▶ Record excerpts:
····················

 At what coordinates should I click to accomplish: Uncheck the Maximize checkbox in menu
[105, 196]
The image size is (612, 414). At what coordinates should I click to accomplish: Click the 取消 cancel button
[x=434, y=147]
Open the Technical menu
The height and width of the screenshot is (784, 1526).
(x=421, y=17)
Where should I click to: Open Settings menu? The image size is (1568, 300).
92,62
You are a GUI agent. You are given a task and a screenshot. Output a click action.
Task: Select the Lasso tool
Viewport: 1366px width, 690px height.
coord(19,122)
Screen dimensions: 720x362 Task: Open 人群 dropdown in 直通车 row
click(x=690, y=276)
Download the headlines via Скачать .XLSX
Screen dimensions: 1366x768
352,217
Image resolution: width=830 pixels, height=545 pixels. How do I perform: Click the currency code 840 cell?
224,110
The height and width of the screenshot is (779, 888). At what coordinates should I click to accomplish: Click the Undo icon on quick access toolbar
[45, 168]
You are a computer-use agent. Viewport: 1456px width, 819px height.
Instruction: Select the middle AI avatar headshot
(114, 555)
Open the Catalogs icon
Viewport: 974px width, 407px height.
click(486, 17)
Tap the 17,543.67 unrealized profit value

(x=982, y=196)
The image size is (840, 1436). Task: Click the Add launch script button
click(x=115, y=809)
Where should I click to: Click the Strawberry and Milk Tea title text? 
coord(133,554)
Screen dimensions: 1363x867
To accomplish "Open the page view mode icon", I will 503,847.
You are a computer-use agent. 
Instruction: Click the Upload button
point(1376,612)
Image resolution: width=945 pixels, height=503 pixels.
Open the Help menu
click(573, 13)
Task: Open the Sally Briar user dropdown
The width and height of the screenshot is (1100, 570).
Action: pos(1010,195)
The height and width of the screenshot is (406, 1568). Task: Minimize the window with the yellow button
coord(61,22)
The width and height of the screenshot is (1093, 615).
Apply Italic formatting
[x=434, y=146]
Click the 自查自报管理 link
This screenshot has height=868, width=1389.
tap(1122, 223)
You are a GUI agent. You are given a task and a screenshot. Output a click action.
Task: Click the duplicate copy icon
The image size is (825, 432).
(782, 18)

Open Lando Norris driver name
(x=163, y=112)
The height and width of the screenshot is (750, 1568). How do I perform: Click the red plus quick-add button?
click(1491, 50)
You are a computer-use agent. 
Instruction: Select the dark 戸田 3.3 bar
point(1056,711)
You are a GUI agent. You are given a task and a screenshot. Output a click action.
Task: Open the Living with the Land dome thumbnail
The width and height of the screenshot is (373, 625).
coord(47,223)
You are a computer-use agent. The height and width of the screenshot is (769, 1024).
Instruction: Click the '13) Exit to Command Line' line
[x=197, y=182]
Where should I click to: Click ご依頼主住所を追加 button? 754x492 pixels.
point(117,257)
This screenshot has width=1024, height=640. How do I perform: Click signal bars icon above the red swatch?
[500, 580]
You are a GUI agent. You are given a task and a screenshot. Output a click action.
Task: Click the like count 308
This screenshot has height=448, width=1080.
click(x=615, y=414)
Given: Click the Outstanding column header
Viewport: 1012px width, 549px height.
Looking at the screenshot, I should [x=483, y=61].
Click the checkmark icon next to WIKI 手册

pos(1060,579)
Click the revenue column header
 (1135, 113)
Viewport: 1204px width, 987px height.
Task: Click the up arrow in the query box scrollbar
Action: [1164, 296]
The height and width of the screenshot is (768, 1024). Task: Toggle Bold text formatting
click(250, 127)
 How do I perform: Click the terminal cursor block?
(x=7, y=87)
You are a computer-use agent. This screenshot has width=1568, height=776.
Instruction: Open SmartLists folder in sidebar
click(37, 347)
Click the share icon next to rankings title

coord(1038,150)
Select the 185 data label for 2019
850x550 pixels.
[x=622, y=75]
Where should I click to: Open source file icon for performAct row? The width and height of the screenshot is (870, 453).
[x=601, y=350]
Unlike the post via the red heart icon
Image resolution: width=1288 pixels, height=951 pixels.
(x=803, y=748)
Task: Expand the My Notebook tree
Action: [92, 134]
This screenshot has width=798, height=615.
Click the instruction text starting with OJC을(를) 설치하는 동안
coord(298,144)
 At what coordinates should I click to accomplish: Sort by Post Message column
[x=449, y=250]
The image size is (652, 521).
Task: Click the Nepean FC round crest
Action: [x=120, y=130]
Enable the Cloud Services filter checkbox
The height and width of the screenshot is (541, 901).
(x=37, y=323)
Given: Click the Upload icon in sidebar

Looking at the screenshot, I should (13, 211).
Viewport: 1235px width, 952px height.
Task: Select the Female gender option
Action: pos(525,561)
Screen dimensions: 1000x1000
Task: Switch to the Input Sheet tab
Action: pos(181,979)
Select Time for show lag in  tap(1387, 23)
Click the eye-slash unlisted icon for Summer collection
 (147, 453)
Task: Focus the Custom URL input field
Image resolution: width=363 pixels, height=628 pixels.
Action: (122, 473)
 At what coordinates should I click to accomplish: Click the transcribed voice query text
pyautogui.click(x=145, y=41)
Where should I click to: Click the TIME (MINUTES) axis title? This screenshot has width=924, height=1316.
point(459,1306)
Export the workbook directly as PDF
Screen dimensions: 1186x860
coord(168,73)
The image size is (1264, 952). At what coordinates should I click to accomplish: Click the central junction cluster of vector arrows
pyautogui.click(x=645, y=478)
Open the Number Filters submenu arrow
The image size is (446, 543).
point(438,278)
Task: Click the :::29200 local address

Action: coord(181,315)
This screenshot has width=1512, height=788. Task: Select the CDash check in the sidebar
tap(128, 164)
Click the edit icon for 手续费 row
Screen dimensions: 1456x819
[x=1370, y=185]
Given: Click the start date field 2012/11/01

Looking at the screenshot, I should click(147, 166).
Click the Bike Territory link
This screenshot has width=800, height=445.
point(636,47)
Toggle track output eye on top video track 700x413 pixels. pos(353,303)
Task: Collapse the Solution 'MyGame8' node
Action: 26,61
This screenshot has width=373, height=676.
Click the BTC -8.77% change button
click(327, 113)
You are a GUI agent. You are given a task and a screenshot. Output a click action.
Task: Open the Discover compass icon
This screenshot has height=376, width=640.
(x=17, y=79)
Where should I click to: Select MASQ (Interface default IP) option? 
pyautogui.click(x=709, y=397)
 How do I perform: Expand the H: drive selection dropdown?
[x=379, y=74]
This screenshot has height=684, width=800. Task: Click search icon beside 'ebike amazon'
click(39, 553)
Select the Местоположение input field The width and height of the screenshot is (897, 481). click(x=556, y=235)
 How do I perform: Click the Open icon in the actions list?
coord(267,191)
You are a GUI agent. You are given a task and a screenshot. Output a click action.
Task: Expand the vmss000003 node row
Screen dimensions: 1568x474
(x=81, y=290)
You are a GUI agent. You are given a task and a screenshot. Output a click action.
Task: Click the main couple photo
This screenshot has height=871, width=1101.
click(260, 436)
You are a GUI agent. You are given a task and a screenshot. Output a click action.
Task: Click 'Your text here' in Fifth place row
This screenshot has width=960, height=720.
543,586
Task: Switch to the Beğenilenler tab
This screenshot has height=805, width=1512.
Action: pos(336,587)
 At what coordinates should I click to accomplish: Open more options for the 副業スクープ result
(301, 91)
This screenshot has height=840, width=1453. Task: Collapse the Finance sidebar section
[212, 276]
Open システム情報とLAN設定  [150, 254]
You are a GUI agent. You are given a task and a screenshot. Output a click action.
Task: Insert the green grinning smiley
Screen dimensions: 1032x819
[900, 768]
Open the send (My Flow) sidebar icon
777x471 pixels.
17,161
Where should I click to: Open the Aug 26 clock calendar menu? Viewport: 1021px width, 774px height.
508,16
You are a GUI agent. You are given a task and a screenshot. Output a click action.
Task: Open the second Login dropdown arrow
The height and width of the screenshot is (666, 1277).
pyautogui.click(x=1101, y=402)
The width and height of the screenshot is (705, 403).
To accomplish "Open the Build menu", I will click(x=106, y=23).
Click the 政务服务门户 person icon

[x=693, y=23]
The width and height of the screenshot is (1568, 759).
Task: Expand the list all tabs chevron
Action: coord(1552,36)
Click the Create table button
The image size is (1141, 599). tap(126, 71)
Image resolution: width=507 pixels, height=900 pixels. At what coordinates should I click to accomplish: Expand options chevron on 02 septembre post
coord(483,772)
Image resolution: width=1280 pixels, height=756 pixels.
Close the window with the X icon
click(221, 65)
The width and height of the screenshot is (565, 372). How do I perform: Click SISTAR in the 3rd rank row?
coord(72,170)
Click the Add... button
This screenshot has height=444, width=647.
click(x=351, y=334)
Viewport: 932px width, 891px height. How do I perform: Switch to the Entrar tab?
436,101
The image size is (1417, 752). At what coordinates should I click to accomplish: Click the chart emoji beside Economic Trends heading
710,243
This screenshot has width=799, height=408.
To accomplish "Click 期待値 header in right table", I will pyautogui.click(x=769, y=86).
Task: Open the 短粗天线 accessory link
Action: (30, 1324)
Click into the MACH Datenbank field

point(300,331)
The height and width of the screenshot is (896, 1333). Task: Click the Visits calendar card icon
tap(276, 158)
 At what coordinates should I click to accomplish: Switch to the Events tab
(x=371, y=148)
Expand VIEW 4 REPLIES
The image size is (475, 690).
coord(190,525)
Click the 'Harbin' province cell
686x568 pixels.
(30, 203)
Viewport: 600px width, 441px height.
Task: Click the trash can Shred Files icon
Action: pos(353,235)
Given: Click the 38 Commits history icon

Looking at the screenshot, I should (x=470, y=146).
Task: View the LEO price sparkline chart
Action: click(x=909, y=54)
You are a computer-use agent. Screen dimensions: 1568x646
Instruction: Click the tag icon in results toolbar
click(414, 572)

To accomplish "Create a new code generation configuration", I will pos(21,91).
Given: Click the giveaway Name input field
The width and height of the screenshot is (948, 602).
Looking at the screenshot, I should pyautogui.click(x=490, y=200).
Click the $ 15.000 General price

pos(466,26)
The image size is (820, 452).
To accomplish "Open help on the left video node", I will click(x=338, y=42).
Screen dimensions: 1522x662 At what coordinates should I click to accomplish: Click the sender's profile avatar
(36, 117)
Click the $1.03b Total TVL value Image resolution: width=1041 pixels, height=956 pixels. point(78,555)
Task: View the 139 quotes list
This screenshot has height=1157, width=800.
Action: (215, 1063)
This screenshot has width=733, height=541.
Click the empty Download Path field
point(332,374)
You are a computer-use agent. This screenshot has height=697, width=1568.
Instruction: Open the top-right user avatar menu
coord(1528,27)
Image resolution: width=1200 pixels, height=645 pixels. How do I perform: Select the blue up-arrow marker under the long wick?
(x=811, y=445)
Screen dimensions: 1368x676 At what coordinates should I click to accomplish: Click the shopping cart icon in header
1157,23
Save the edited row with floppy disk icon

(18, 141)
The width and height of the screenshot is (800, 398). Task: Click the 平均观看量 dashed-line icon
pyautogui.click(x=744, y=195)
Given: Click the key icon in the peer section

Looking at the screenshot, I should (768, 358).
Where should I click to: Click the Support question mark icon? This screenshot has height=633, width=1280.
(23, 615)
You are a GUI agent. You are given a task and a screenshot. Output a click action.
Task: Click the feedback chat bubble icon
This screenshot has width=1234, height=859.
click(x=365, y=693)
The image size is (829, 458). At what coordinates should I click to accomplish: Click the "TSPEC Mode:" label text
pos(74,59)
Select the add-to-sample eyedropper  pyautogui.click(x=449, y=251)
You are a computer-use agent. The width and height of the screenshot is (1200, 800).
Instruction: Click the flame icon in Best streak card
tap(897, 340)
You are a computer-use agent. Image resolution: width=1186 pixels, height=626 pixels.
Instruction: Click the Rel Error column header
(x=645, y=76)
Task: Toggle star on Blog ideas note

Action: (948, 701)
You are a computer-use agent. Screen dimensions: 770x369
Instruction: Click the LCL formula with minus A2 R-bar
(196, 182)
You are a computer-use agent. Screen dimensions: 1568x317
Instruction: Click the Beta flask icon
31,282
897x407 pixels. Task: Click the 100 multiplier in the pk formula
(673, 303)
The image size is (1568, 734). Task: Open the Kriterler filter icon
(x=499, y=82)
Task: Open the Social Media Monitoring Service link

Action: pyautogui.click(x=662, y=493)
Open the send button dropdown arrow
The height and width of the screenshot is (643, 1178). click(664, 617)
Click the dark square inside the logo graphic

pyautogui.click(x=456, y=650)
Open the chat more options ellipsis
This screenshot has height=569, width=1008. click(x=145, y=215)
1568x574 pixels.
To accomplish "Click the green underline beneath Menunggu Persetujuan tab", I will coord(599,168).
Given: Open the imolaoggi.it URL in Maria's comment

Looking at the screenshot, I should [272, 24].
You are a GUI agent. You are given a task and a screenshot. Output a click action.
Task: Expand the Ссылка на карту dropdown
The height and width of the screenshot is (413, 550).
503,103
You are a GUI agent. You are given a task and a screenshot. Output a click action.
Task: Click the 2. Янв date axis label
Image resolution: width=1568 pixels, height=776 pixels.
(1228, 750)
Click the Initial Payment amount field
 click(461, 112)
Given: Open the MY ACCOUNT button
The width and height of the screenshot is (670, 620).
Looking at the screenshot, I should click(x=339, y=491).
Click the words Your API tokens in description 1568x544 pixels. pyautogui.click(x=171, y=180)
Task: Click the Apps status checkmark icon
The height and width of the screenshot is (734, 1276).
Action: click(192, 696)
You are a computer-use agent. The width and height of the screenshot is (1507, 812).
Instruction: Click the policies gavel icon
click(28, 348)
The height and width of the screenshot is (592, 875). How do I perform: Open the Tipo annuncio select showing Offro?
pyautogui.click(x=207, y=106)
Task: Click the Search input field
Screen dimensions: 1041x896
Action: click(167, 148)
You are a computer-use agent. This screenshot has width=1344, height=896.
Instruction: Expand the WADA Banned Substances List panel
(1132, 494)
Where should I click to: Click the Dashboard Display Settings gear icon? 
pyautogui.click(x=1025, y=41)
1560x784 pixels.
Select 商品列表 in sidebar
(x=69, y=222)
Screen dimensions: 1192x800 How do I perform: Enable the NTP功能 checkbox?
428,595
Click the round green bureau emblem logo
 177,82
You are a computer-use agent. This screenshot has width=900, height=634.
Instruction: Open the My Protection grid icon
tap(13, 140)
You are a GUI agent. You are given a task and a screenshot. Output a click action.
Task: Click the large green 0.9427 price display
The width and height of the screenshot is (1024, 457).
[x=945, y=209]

····················

▶ Exercise description:
From the entries, copy every line in which the string "Your" can be found.

▶ Solution to this task:
Task: Click 'Your text here' in Fifth place row
Click the words Your API tokens in description 1568x544 pixels. pyautogui.click(x=171, y=180)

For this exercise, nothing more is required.